→ **Problem description**
Wherever the word "computer" occurs in the lines below, copy the whole line.

[Opening Exercise data section]

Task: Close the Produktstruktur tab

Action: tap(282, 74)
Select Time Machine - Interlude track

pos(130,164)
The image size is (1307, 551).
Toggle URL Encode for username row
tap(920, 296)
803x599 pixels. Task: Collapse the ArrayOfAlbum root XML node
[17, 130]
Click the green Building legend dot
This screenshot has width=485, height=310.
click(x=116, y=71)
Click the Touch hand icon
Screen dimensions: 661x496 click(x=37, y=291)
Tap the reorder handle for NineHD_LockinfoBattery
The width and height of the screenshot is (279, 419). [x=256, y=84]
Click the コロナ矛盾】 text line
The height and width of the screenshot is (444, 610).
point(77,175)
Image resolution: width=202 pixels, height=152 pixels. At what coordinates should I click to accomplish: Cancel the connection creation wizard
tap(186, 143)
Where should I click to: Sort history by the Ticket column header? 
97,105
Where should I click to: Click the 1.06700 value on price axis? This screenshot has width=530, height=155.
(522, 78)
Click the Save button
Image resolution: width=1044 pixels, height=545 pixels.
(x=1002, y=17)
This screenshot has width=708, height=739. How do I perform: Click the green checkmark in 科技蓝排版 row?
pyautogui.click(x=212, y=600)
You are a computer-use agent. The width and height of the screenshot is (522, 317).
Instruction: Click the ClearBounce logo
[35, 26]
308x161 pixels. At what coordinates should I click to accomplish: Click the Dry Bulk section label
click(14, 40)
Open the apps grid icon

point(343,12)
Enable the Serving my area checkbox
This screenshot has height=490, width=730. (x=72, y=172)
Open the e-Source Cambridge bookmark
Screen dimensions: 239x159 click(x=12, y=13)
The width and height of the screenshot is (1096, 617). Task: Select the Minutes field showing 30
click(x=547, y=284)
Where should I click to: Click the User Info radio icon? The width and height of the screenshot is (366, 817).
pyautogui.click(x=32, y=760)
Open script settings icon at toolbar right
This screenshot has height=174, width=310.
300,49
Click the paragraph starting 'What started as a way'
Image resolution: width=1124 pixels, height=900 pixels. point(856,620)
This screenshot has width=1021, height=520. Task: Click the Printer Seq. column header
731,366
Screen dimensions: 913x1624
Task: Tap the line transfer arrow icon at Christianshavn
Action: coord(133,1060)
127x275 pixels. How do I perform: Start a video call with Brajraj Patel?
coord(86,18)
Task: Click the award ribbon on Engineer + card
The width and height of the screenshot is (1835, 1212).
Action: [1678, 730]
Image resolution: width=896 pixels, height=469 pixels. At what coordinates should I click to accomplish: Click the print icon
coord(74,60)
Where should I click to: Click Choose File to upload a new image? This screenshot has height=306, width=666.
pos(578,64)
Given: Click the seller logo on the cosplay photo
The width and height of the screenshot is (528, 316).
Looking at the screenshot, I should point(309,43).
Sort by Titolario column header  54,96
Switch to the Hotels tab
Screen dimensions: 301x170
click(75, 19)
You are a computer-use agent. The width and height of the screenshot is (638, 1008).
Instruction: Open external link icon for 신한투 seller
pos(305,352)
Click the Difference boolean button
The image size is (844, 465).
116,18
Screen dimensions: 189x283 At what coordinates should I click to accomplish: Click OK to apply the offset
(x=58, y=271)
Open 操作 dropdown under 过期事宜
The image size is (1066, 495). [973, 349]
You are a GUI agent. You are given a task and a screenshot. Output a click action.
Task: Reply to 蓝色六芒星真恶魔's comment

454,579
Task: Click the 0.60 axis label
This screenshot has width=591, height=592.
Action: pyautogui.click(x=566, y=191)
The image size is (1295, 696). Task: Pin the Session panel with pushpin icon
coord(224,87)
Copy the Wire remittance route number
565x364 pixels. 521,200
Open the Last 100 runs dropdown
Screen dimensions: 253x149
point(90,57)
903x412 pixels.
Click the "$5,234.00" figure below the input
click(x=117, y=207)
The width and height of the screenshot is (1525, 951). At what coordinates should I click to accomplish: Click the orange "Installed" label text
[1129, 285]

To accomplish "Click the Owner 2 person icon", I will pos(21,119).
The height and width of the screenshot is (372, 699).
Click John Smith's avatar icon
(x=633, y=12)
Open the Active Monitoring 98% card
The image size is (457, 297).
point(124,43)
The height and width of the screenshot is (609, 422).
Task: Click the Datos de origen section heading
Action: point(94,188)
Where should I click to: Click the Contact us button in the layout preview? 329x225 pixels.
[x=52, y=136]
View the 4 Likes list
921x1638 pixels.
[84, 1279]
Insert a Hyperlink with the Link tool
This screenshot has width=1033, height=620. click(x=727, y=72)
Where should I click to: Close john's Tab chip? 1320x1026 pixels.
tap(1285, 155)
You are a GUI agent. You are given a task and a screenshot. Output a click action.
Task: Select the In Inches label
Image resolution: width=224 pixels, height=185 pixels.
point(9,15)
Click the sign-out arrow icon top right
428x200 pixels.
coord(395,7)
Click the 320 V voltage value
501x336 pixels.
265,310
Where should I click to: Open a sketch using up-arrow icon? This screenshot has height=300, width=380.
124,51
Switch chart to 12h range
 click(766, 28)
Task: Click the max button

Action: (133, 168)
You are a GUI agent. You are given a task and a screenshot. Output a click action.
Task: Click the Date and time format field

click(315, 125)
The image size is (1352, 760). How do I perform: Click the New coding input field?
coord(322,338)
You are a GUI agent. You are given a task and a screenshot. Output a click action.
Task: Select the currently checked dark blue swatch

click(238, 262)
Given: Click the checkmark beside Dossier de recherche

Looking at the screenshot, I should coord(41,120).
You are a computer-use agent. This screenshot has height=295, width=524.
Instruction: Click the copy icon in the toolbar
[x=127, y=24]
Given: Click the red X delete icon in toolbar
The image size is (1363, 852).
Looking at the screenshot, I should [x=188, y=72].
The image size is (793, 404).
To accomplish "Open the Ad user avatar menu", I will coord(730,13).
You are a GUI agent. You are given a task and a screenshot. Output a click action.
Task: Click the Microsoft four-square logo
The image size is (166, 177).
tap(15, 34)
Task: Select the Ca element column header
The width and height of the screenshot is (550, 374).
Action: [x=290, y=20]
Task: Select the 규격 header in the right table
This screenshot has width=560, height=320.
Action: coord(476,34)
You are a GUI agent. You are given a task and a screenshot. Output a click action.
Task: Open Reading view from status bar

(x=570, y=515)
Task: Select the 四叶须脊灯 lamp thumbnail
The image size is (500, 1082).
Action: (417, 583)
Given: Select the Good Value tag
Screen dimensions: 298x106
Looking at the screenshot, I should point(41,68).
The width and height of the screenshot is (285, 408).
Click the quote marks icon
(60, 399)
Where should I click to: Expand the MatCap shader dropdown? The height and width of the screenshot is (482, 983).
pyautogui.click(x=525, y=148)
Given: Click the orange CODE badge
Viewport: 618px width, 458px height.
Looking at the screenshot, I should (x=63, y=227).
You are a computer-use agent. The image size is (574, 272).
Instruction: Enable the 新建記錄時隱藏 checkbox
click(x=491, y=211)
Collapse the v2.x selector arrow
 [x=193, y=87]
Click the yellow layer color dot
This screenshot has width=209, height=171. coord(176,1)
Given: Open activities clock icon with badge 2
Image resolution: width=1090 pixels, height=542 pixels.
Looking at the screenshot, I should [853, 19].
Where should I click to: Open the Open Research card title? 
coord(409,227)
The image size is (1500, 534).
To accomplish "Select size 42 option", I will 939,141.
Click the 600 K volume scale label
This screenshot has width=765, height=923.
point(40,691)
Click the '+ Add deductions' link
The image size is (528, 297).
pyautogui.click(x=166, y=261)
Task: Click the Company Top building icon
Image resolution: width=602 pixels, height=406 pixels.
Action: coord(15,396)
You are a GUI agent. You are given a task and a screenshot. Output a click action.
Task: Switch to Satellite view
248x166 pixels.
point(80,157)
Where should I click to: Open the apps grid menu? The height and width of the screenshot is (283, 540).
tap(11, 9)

[Closing Exercise data section]

→ **Exercise solution**
You are a computer-use agent. The width and height of the screenshot is (522, 317).
You are a computer-use agent. The width and height of the screenshot is (638, 1008).
You are a computer-use agent. This screenshot has height=295, width=524.
You are a computer-use agent. The image size is (574, 272).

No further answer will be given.